#### [To do]
**1)** Return the passage on Black physicians and Black patients word for word, starting at "That research was" and ending at "involve drawing blood.".
**2)** In the text on Black physicians and Black patients, how many Black men were randomly assigned to visit a doctor in the Oakland study?

#### [Text shown]

Yet research suggests that when Black physicians are treating Black patients, that trust can be rebuilt.

For instance, the impact is so significant that having Black physicians care for Black patients could shrink the difference in cardiovascular deaths among White versus Black patients by 19%, according to a paper written by Alsan while she was attending Stanford University, along with colleagues Dr. Owen Garrick and Grant Graziani. It was published in 2019 in the American Economic Review.

That research was conducted in the fall and winter of 2017 and 2018 in Oakland, California, where 637 Black men were randomly assigned to visit either a Black or a non-Black male doctor. The visits included discussions and evaluations of blood pressure, body mass index, cholesterol levels and diabetes, as well as flu vaccinations.

The researchers found that, when the patients and doctors had the opportunity to meet in person, the patients assigned to a Black doctor were more likely to demand preventive health care services, especially services that were invasive, such as flu shots or diabetes screenings that involve drawing blood.

“We saw a dramatic increase in their likelihood of getting preventive care when they engage with Black physicians,” said Garrick, who now serves as chief medical officer of CVS Health’s clinical trial services, working to raise awareness of how more diverse groups of patients are needed to participate in clinical research.

Initially, “it didn’t look like there was a strong preference for Black doctors versus non-Black doctors. It was only when people actually had a chance to communicate with their physicians, talk about ‘Why should I be getting these preventative care services?’ ” Alsan said.

[Recorded data]
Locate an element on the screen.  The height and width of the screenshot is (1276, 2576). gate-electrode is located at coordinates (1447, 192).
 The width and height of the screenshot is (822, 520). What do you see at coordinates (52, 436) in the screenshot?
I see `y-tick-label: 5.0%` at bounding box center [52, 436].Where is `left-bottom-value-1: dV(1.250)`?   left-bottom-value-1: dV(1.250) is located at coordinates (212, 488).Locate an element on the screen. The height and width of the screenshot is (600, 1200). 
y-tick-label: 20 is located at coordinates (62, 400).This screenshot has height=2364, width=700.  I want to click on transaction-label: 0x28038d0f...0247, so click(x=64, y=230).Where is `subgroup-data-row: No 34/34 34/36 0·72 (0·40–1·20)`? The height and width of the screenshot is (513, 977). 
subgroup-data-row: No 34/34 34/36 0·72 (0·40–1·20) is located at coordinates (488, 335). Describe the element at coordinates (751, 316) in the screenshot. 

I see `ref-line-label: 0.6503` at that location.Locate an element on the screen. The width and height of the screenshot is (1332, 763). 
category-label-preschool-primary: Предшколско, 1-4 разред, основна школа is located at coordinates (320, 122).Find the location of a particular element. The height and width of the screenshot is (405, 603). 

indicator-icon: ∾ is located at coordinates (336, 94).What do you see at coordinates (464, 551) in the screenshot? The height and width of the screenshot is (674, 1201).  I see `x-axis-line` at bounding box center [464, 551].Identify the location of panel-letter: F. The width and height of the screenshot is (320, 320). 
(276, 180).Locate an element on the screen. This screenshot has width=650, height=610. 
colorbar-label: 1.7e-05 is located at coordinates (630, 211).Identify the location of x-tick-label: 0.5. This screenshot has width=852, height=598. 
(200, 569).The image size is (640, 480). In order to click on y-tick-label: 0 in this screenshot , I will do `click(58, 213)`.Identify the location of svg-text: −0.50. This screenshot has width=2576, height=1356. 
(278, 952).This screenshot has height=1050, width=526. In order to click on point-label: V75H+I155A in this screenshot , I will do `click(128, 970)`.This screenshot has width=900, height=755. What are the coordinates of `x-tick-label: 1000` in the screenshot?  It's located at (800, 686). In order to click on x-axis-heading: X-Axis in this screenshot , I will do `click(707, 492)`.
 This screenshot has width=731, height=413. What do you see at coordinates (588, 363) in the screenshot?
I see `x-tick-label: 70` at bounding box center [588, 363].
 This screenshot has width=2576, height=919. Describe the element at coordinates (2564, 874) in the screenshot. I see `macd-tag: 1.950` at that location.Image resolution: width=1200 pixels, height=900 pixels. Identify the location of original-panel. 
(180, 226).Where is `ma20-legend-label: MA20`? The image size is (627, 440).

#### [Numbered responses]
**1)**
That research was conducted in the fall and winter of 2017 and 2018 in Oakland, California, where 637 Black men were randomly assigned to visit either a Black or a non-Black male doctor. The visits included discussions and evaluations of blood pressure, body mass index, cholesterol levels and diabetes, as well as flu vaccinations.

The researchers found that, when the patients and doctors had the opportunity to meet in person, the patients assigned to a Black doctor were more likely to demand preventive health care services, especially services that were invasive, such as flu shots or diabetes screenings that involve drawing blood.

**2)** 637